**Exercise directions**. Copy each line from the records below in which the word "next" is found.

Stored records
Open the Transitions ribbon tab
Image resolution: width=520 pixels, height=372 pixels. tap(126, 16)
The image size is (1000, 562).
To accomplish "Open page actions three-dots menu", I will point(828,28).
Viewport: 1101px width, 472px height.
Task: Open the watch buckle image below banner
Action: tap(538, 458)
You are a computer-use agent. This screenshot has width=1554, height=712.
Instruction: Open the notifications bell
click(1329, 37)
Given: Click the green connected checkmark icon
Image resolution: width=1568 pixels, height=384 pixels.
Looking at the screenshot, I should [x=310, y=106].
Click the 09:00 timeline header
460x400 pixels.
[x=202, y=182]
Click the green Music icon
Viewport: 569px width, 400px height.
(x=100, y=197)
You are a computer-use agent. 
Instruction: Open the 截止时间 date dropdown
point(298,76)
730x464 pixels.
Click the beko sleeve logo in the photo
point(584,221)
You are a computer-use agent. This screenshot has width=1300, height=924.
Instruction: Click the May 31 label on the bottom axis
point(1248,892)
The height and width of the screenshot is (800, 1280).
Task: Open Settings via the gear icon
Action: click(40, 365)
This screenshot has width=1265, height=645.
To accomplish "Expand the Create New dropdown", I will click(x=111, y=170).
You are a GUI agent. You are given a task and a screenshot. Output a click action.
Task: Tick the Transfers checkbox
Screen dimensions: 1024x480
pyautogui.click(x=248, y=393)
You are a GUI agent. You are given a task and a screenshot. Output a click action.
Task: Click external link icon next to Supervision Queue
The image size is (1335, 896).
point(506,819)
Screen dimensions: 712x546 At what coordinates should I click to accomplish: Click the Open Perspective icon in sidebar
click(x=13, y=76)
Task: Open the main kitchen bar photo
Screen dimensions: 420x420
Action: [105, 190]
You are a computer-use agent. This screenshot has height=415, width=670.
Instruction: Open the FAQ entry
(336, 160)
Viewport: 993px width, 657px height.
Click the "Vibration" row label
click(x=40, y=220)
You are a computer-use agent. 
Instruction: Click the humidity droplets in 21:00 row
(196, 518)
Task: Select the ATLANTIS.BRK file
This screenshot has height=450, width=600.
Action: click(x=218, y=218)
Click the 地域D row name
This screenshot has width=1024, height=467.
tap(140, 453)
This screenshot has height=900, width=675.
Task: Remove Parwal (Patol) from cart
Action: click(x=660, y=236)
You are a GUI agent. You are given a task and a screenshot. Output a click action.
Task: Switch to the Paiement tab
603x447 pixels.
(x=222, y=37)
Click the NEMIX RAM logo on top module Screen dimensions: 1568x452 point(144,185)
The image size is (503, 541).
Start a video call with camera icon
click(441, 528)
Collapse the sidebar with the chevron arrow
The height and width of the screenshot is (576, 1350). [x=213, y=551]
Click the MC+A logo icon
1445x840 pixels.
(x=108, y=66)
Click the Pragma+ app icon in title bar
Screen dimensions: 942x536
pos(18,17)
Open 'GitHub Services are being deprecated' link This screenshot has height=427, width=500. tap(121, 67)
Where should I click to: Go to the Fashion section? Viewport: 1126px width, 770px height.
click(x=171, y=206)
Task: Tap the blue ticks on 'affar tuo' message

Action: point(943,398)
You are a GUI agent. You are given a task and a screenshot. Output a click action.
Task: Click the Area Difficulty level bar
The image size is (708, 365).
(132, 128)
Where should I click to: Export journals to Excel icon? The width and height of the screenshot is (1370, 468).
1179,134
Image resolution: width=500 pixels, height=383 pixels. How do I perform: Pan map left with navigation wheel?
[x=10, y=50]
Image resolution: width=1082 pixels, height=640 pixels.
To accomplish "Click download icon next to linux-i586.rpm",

**Solution to this problem**.
Task: Click external link icon next to Supervision Queue
To accomplish "Click download icon next to linux-i586.rpm",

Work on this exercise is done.